Cost-effective ecofriendly nanoparticles for rapid and efficient indigo carmine dye removal from wastewater: adsorption equilibrium, kinetics and mechanism
UNIVERSAL IDENTIFIER: http://hdl.handle.net/11093/3514
EDITED VERSION: https://doi.org/10.1016/j.eti.2022.102595
UNESCO SUBJECT: 3303.09 Operaciones Electroquímicas ; 3308 Ingeniería y Tecnología del Medio Ambiente
DOCUMENT TYPE: article
In this study, a novel, ecofriendly and inexpensive nanoscale adsorbent, derived from the byproducts of water industry (nWTRs), was prepared and characterized for efficient removal of Indigo Carmine (IC) dye from contaminated water.

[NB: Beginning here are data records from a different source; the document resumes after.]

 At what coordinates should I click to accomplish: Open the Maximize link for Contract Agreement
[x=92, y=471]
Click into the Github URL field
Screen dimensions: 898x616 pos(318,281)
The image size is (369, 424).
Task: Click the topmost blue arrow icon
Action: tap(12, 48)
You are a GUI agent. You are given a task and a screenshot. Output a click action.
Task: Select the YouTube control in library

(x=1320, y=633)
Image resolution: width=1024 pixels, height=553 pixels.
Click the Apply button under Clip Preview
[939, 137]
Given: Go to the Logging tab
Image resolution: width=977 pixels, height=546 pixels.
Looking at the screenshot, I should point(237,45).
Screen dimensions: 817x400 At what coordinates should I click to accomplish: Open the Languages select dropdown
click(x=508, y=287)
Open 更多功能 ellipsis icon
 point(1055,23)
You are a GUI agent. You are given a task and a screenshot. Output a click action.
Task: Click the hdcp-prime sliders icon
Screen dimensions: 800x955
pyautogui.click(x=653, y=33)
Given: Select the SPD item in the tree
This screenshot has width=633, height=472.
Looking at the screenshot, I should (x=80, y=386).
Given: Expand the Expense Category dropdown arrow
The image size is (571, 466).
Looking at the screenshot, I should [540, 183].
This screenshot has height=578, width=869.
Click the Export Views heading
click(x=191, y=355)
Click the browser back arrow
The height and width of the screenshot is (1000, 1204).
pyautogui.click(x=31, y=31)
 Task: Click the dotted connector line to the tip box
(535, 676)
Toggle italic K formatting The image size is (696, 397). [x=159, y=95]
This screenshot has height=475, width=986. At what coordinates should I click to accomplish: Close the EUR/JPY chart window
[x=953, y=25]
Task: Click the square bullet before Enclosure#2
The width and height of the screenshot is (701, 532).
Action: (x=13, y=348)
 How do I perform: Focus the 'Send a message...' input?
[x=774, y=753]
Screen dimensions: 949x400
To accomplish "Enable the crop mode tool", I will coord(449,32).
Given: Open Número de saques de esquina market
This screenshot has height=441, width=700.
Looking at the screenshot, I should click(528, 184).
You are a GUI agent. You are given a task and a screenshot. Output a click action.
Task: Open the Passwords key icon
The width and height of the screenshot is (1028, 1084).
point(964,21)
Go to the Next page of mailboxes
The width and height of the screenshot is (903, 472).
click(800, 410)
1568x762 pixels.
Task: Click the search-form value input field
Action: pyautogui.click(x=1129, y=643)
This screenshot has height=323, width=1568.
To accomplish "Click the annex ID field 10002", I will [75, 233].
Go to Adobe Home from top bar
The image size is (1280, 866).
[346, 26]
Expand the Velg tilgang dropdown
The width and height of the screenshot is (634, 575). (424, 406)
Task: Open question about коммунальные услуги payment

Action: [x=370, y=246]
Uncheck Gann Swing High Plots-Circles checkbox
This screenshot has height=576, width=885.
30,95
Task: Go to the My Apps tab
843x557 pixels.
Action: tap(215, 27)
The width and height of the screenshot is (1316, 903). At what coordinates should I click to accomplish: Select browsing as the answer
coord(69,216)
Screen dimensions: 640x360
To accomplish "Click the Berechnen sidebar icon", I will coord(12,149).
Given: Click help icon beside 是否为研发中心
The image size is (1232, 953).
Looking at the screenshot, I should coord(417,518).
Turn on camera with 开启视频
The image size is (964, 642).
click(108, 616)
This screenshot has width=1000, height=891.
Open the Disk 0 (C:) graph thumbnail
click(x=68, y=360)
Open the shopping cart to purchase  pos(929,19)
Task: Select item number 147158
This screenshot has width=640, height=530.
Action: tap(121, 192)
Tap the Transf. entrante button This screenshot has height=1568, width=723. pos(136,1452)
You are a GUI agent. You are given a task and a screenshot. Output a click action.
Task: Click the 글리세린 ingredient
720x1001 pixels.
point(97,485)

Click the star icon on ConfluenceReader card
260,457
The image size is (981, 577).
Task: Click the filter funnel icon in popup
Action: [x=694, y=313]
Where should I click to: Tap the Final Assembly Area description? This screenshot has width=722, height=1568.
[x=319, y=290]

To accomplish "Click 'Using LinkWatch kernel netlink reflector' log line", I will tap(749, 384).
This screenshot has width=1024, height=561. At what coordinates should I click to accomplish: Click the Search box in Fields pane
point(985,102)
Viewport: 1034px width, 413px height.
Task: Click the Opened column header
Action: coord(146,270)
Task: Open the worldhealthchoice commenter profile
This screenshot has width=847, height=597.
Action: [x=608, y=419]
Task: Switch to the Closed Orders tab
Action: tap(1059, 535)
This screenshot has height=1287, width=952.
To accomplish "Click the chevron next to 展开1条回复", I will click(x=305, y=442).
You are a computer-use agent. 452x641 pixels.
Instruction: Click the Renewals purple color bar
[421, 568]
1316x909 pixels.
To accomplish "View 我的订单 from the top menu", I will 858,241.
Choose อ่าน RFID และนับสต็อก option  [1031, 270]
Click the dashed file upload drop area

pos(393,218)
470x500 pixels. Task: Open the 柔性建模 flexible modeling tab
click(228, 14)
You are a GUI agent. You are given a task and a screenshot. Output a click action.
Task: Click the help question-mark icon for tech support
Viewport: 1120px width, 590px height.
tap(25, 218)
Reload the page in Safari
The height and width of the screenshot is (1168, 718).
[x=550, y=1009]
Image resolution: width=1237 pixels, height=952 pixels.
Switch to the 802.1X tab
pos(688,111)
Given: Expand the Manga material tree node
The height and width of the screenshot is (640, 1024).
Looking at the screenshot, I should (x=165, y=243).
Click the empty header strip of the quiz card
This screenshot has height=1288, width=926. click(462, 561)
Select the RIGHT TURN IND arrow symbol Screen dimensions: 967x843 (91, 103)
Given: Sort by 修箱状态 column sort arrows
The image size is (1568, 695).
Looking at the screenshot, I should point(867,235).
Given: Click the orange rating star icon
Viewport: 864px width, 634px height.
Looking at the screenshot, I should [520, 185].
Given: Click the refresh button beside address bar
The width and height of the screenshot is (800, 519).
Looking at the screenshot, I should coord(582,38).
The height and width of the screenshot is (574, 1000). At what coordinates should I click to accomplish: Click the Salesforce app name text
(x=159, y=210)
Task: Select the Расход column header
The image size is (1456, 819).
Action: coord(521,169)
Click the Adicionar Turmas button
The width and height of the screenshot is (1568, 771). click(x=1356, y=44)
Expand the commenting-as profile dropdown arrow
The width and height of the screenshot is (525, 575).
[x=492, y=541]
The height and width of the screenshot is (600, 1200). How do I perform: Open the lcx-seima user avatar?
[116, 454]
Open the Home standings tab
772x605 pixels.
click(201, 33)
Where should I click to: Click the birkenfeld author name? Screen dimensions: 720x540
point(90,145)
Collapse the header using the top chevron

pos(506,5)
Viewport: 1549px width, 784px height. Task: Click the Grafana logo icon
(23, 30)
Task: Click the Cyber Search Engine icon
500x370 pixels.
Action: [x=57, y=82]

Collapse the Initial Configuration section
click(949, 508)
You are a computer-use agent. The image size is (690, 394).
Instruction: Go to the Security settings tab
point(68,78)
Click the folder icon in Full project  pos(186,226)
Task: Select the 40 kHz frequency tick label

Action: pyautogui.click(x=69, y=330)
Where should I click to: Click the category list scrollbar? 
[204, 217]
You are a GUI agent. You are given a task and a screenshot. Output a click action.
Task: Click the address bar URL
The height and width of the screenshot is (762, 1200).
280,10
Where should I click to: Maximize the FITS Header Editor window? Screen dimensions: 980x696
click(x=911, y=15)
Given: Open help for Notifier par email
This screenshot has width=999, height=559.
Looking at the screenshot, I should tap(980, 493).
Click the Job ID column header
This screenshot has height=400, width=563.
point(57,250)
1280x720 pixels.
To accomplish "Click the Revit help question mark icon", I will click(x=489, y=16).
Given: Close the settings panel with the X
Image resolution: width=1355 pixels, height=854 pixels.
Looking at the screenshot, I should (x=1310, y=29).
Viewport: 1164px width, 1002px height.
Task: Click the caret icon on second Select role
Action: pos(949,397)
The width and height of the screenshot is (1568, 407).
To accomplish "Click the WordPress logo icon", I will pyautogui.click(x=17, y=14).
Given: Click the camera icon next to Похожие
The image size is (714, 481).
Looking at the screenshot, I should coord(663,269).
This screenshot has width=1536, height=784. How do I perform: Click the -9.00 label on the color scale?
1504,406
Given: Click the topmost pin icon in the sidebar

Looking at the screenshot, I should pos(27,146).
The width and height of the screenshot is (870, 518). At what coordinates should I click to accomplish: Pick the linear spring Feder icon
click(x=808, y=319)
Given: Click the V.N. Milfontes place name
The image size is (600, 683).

The adsorption study analyzed the influence of pH, adsorbent/IC solution ratio, exposure time, IC concentration, and temperature to maximize IC dye removal from contaminated wastewater. The adsorption equilibrium data fitted to Langmuir model whereas power function and first order models fitted the adsorption kinetic data. The maximum adsorption capacity () of IC was found to be 30.86 mg g−1 for bulk WTR and 172.4 mg g−1 for nWTR. The nanosized adsorbent was 5.6 times more effective than the bulk WTR and the adsorption equilibrium can be reached within 30 min. The thermodynamic study in the interval 25–45 °C proved that IC adsorption in nWTR was spontaneous and endothermic. Hydrogen bonding, Al and Fe complexes formation and electrostatic interlinkage are the dominant processes of IC adsorption in nWTR. Repeated cycles of adsorption/desorption of IC in nWTR confirmed the stability of the adsorbent. The excellent IC dye removal efficiency of nWTRs from textile industry effluent suggests its promising potential in remediating IC contaminated wastewater.